Il y avait l'impatience, certes : mais la prudence, également. Toutes deux gouvernaient son âme telles deux sentinelles n'ayant cesse de s'opposer, de convoiter – patiente jusqu'aux remparts, se soufflait-elle d'un murmure illusoire. L'alchimie et la sorcellerie étaient son œuvre – elle n'avait qu'à embrasser l'horizon au-delà de ces hauts murs pour les laisser libres sur sa peau et son âme. Bientôt, elle en accueillerait une autre, se ferait jumelle des sables et des dunes à ces plateaux de liberté que la masse avait appris à enchaîner.


D'un savant tour, les gardes prostrés aux entrées se pressèrent sur ses flancs, questionnée d'autant de paroles qu'ils n'exécraient la fumée qui s'épanchait autour de sa paume. Elle leur offrit le miel de ses dires, la langueur de ses charmes : empreints d'une pleine vérité sinon du démérite de la franchise, et bientôt, ce sigle infâme qui avait été placé sur sa chair comme signe d'appartenance disparu. Joheki cesserait de régner sur ses actes, sur ses mots – il n'y avait de contrôle que celui du lâche appréciant une foule docile.

Là, à l'ombre de la pierre, la forêt se dévoilait à elle dans ses plus merveilleux augures de trahison : car elle trouverait, au-delà de ce traître paysage, l'individu qui partageait ses atours, contrôlait les rivages d'un pays entier. Ô, qu'elle désirait le rencontrer, celui qui avait tant offensé, tant imprégné dans les chairs du soleil l'amer revers du parjure.

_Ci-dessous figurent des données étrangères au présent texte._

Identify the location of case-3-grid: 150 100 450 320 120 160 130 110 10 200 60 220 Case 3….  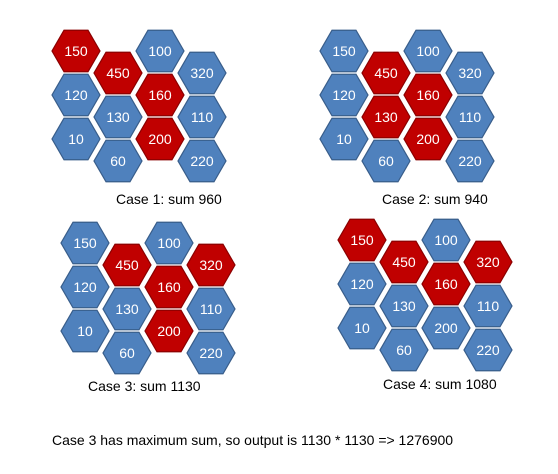
(148, 308).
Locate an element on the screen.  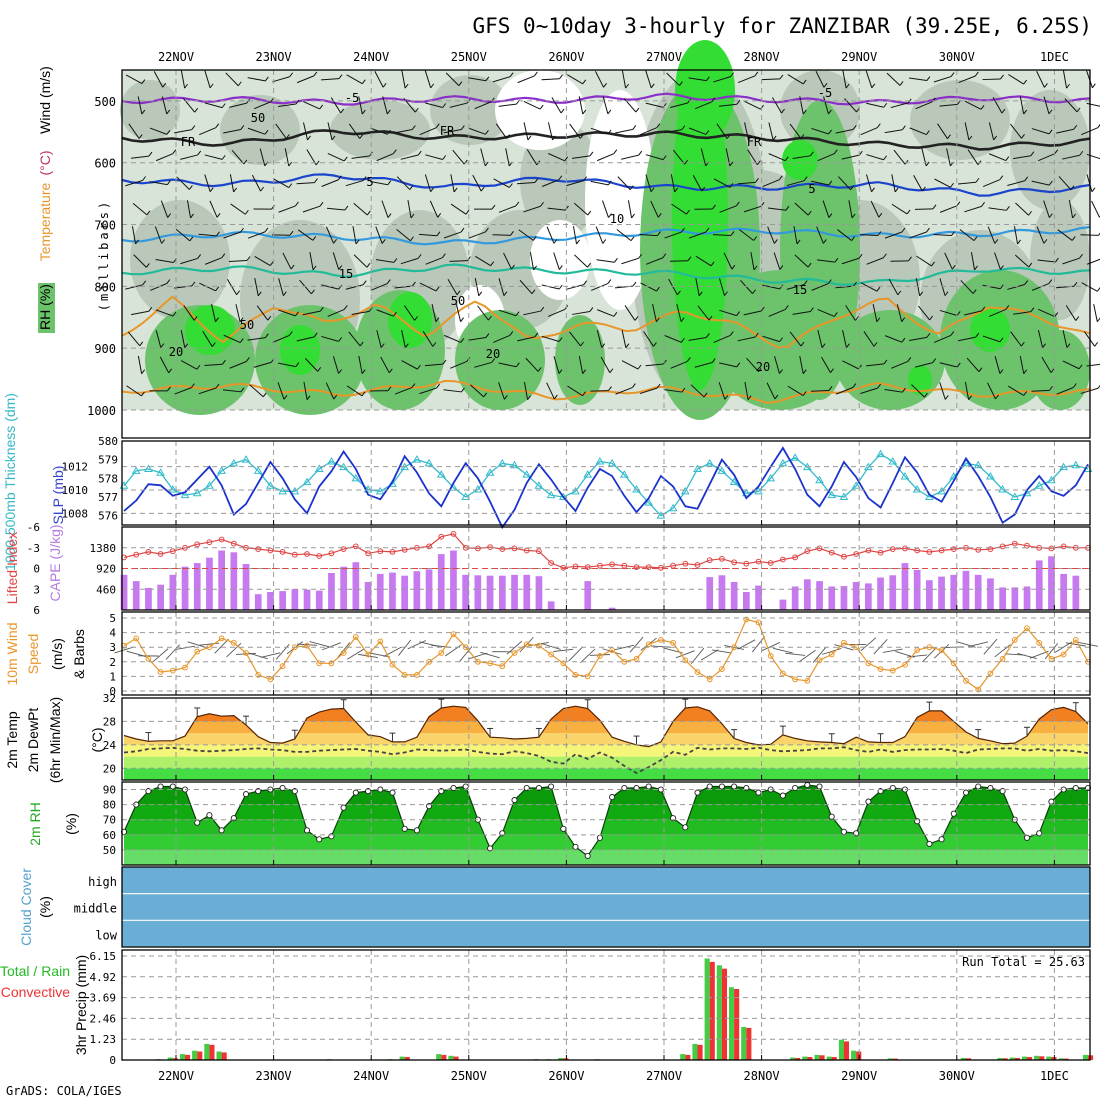
below-surface is located at coordinates (606, 424).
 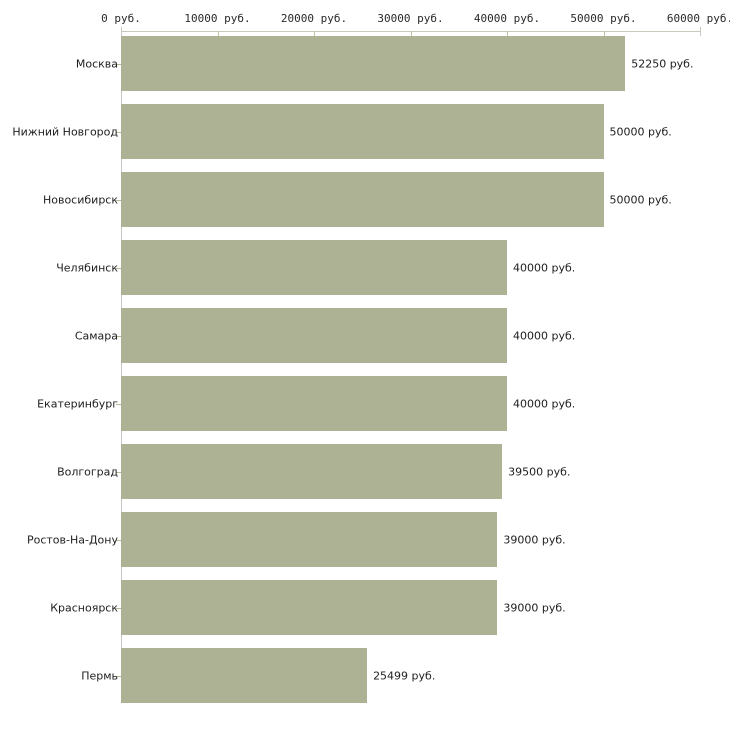 What do you see at coordinates (96, 64) in the screenshot?
I see `category-label: Москва` at bounding box center [96, 64].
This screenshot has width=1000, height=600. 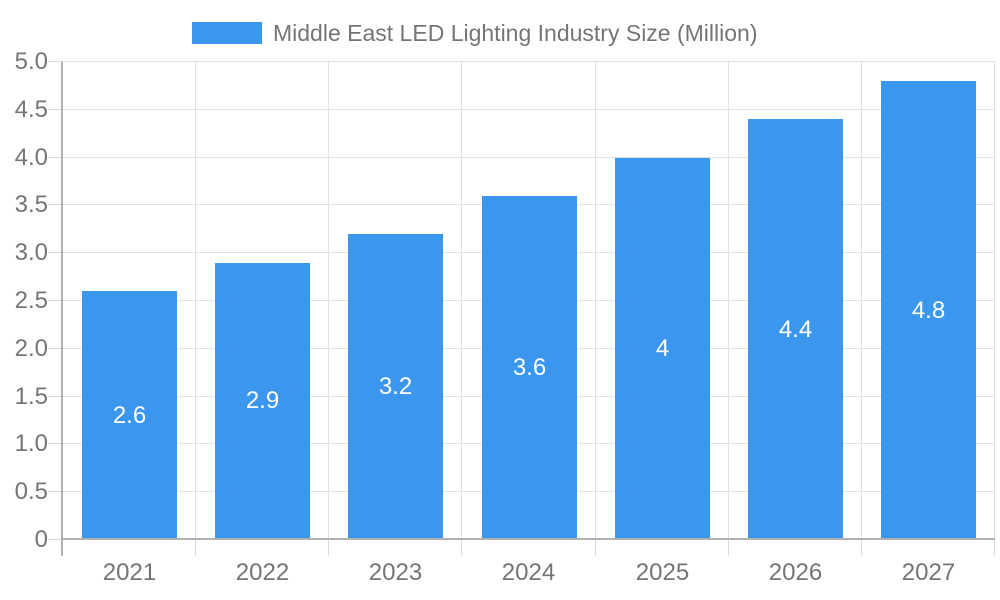 What do you see at coordinates (529, 539) in the screenshot?
I see `x-axis-line` at bounding box center [529, 539].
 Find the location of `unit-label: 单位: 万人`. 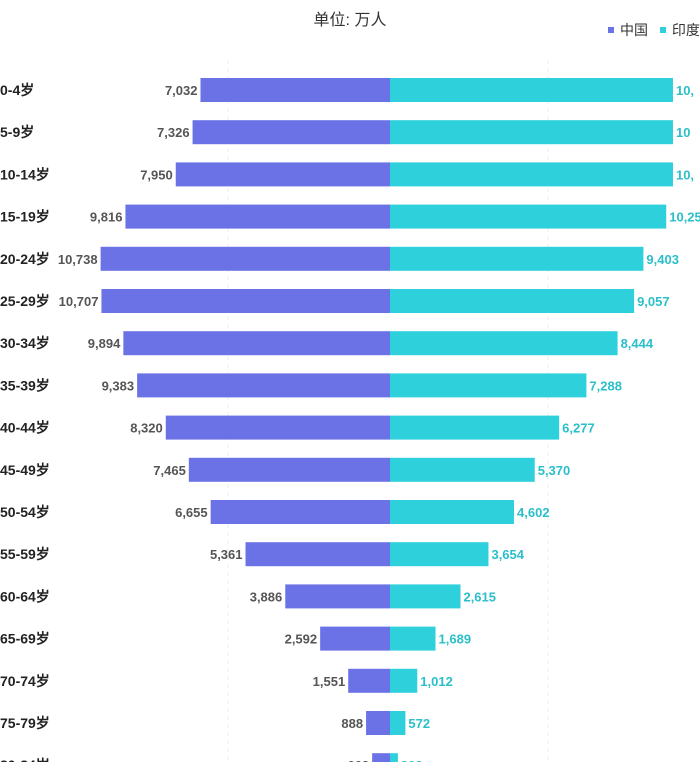

unit-label: 单位: 万人 is located at coordinates (350, 20).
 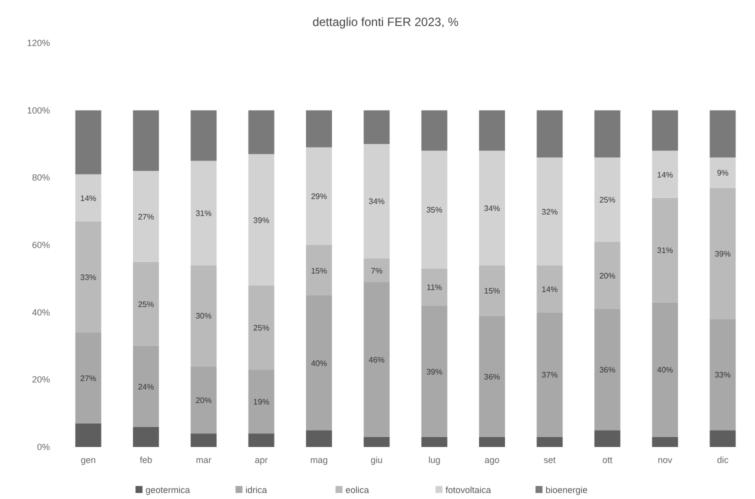 I want to click on y-tick-label: 60%, so click(x=41, y=245).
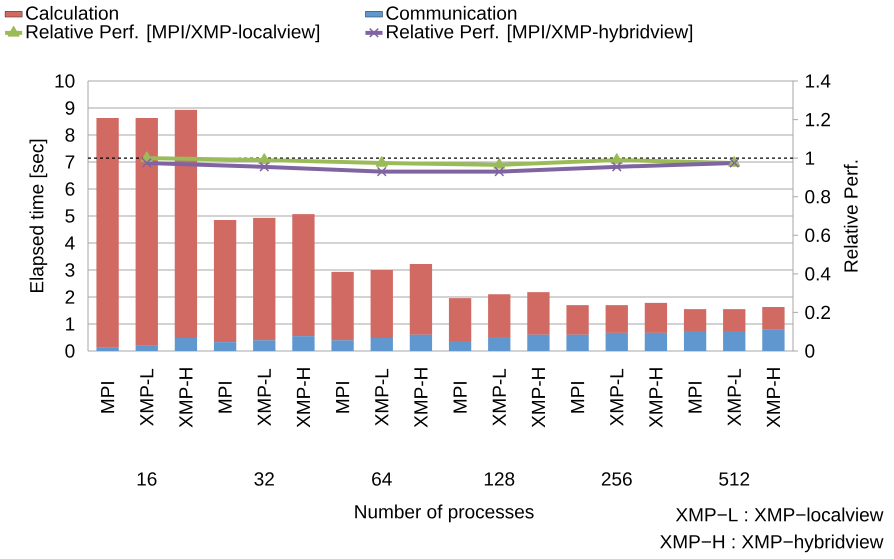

Ses lèvres épousèrent une nouvelle fois le brin de métal du kiseru, immobile devant cette étendue où la poudreuse ne tarderait pas à reprendre ses droits au fil des jours et des semaines. Un soupir la trahit, puis une inspiration ; et de chevilles se détournant de cette immensité pour observer à nouveau les Remparts, elle laissa fleurir sur ses traits l'ombre d'un sourire conquérant. Elle voyait au-delà de leurs formes, au-delà de leur réalité : seul lui importait l'abstrait et le chimérique d'un être qui n'aurait jamais dû renaître, et dont elle comptait bien répéter le miracle.

« Adieu, Esprit de la Montagne. »

Ses pas reprirent, graduellement : et bien assez tôt, l'on ne perçu l'ébène et la pureté de ses brins qu'au creux de la sylve et de la terre.